Nightmare ... Marion Hedges after the shopping trolley attack. Picture: NBC News

SHE was nearly killed when two teens tossed a shopping cart onto her from an elevated mall walkway in 2011 — and the nightmare still isn’t over for Marion Hedges, who faces financial ruin as her legal case drags on.

“This has destroyed our lives in every possible way,” her husband, Michael Hedges, told The New York Post, saying they’ve been forced to live off loans and what little work he can scrounge because of the constant care Marion needs.

The New York City mum still suffers from memory loss, double vision and impaired motor skills, and had to be retaught such mundane things as how to “fry an egg, write things in a calendar or use a phone.”

“I’m struggling, and I’m embarrassed,” Mrs Hedges told The Post.

The former real estate agent and charity volunteer was buying Halloween candy for needy kids when she was struck on the head by a Target cart tossed from the fourth-floor level at the East River Plaza Mall.

Unawares ... Marion Hedges before the shopping trolley attack. Picture: Supplied

Unawares ... Marion Hedges before the shopping trolley attack. Picture: SuppliedSource:Supplied

She and her husband sued the mall, Planned Security Services, Bob’s Discount Furniture, developer Forest City Ratner and Target, among others.

At one particularly low point, the couple’s two children — Dayton, 17, and Elizabeth, 18 — had to move in with their grandmother.

“It’s absolutely wrong that companies can use legal manoeuvres to avoid demonstrating whether or not they’re providing safety,” Michael Hedges said.

“We were willing to mediate, and [the companies] kicked the can down the road another four months — did nothing. It’s cruel and unusual, because there are treatments that I cannot afford for my wife.”

Mrs Hedges went from being “superwoman’’ to needing around-the-clock care, Mr Hedges, 53, lamented.

The two kids who tossed the cart — Jeovanni Rosario, then 13, and Raymond Hernandez, 12 — pleaded guilty in 2012 to assault. Rosario was sentenced to six to 18 months in a facility in Westchester, and Hernandez to six to 16 months in a therapeutic group home.
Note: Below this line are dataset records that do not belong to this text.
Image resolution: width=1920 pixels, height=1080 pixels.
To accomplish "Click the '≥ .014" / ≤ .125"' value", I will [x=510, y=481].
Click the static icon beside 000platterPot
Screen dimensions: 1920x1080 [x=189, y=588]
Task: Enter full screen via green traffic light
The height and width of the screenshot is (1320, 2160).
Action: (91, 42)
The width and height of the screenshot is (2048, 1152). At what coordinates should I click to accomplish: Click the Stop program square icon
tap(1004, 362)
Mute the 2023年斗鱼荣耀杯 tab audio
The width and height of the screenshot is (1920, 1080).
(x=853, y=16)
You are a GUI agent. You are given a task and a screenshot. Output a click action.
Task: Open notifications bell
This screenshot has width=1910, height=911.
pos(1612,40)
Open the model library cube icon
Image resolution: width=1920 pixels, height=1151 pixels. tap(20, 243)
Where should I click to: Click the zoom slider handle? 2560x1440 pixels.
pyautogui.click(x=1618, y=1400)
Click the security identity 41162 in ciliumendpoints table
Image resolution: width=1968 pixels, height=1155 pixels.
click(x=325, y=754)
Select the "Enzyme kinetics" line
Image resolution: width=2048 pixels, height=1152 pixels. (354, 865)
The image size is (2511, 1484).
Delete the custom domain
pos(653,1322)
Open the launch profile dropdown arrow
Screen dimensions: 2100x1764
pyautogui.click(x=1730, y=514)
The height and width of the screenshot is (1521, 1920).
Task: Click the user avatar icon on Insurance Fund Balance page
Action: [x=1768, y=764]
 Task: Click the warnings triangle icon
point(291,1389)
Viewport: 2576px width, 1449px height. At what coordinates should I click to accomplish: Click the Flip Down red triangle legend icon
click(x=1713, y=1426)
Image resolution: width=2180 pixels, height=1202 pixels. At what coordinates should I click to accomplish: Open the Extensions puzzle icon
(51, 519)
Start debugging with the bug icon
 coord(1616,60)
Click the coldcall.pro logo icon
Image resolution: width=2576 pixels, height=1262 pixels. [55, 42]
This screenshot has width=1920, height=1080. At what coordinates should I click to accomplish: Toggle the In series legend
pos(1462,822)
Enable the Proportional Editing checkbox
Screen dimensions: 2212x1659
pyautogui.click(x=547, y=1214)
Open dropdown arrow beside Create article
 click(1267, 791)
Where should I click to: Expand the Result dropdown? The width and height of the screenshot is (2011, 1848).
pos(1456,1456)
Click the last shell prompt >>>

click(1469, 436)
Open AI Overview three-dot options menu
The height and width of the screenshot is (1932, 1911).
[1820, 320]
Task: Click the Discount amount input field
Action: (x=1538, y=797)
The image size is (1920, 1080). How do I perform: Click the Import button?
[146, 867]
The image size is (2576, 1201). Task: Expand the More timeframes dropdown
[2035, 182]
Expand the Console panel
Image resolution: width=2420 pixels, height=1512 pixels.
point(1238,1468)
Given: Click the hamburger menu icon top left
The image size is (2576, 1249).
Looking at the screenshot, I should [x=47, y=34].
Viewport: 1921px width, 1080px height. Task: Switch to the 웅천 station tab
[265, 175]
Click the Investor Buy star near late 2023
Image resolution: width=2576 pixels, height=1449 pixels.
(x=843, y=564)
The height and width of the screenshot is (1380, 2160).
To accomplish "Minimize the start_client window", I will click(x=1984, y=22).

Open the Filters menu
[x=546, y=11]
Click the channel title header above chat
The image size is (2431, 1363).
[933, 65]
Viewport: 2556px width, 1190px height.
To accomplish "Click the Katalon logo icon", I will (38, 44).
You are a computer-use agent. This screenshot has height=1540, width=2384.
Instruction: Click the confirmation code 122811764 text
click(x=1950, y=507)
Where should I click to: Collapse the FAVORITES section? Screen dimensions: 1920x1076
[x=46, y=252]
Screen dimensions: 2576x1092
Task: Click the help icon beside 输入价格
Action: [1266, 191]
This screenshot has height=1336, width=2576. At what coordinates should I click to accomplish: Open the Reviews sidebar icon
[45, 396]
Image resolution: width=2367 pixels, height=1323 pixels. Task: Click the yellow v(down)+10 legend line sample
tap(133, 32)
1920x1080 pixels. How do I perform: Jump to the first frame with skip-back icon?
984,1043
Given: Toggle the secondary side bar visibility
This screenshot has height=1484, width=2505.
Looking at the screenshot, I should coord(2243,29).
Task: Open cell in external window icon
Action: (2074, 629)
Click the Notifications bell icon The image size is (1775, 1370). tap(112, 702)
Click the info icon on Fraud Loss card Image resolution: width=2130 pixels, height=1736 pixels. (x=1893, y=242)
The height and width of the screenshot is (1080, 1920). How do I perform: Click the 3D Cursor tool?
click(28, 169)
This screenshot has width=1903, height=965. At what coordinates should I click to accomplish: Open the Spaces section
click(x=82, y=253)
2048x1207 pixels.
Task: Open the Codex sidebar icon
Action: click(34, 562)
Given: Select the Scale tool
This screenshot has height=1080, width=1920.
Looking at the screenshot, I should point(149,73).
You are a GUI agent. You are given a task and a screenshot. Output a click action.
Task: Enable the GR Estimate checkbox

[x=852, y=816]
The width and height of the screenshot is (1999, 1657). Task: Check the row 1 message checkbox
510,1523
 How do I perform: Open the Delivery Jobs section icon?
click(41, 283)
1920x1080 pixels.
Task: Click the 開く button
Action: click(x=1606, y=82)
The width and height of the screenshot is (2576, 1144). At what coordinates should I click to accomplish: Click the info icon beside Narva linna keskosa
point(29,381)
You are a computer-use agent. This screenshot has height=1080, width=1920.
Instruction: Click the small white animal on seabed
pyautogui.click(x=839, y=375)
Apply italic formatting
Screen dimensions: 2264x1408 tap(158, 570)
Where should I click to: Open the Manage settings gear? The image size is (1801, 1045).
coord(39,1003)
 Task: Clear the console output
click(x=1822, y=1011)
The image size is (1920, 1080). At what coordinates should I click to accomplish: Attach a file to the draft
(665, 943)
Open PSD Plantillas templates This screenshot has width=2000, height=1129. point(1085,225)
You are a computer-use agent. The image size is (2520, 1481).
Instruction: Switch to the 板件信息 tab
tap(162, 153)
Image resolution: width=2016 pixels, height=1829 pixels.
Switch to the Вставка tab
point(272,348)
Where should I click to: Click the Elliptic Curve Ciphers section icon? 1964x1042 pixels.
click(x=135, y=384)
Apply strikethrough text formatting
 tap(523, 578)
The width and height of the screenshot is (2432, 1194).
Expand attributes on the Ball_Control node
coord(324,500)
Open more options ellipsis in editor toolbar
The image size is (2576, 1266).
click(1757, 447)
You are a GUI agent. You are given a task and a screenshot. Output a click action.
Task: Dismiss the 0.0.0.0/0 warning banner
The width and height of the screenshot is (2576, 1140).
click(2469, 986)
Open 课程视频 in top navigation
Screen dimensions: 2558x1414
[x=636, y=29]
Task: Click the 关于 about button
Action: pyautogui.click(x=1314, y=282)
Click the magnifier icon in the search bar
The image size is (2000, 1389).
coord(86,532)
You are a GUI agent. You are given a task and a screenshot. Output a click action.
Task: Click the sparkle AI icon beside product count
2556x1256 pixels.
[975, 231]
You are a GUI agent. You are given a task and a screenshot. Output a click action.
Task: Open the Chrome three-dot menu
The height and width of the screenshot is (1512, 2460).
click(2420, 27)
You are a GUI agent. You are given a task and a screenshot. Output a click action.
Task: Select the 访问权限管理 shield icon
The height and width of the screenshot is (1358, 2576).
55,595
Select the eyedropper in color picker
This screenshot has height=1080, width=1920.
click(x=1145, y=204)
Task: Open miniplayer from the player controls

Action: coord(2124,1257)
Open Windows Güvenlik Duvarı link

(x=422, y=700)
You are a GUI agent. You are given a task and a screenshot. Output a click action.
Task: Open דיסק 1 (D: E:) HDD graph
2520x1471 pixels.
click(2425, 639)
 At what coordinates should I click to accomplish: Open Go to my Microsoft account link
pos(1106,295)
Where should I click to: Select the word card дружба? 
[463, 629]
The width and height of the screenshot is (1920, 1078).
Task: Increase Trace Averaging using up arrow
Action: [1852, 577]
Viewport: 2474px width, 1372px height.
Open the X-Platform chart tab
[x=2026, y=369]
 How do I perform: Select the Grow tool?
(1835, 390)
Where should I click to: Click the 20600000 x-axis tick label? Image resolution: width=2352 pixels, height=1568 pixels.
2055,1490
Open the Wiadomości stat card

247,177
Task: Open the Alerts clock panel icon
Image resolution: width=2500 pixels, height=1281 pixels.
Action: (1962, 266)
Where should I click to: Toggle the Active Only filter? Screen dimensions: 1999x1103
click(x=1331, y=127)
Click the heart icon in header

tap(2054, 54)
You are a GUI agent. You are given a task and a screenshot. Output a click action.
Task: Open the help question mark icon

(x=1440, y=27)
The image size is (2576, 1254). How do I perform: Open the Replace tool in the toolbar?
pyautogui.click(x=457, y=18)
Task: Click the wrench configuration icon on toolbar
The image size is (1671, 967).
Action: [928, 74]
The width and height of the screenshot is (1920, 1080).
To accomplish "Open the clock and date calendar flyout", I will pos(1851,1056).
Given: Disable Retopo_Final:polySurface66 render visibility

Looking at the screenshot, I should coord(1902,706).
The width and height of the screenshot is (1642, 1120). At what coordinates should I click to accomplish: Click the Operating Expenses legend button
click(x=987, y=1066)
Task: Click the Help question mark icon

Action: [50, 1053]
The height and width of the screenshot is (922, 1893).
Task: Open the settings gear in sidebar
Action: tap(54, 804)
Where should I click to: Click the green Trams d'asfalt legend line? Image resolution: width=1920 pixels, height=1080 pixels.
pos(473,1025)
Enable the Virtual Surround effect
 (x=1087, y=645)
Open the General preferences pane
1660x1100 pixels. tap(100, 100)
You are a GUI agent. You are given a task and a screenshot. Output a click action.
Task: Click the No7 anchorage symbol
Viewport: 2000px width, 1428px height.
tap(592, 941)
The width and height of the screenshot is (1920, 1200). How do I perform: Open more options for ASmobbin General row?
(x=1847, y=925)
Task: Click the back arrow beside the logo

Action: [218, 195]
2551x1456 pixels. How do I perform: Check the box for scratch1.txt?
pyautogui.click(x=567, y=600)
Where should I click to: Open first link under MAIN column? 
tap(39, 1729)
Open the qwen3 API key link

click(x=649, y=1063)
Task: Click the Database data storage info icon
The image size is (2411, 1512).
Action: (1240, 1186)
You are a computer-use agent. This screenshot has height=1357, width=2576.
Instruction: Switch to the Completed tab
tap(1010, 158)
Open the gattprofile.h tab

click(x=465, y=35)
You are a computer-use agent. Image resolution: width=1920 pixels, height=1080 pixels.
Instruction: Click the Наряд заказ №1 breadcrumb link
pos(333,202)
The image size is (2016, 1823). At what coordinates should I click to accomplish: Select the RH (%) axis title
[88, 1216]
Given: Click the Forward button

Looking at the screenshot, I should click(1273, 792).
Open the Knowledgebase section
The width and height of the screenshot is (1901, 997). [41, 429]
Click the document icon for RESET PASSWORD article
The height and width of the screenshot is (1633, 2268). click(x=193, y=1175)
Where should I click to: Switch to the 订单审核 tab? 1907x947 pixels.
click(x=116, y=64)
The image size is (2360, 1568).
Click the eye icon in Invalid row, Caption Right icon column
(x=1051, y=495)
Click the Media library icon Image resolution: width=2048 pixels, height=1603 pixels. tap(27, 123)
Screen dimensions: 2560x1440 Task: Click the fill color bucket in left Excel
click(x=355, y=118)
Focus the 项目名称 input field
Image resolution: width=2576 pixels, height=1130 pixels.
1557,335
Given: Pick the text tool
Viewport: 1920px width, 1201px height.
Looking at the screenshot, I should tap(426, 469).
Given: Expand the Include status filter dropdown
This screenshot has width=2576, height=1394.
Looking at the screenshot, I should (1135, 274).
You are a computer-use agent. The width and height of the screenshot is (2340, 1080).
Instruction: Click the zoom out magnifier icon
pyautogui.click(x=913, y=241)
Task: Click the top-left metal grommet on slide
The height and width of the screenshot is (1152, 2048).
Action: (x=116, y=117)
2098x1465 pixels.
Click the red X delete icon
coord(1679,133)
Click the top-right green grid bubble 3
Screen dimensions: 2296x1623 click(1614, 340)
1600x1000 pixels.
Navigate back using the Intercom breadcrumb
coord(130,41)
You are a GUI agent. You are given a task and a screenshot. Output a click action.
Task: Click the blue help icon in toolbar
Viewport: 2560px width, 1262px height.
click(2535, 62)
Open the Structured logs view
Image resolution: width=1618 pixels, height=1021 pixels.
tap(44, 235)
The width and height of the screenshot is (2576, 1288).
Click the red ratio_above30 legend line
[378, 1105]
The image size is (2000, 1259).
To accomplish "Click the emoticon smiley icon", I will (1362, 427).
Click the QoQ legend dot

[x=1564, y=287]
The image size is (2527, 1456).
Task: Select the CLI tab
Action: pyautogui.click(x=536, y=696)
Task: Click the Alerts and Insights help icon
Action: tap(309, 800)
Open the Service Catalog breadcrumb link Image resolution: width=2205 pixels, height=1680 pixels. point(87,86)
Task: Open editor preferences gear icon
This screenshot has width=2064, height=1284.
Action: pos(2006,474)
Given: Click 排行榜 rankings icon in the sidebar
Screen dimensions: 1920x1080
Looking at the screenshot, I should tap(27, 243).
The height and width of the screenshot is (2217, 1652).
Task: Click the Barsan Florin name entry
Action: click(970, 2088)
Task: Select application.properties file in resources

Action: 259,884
To this day, Mrs Hedges maintains compassion for her assailants.

“Those poor children who threw the cart were at a shopping mall because they had no place to go,” she said.

A spokeswoman for Target said, “This was a terribly tragic incident,” but declined further comment, citing the pending case.

James Burke, Forest City Ratner’s lawyer, declined to comment.

A spokesman for the mall owner, Blumenfeld Development Group, said, “It’s unfortunate that they characterise it as justice delayed, but it’s in the court, so we’re not going to be able to comment.”

Reps for Bob’s Discount Furniture — which was providing free candy at the site — and Planned Security Services did not return messages.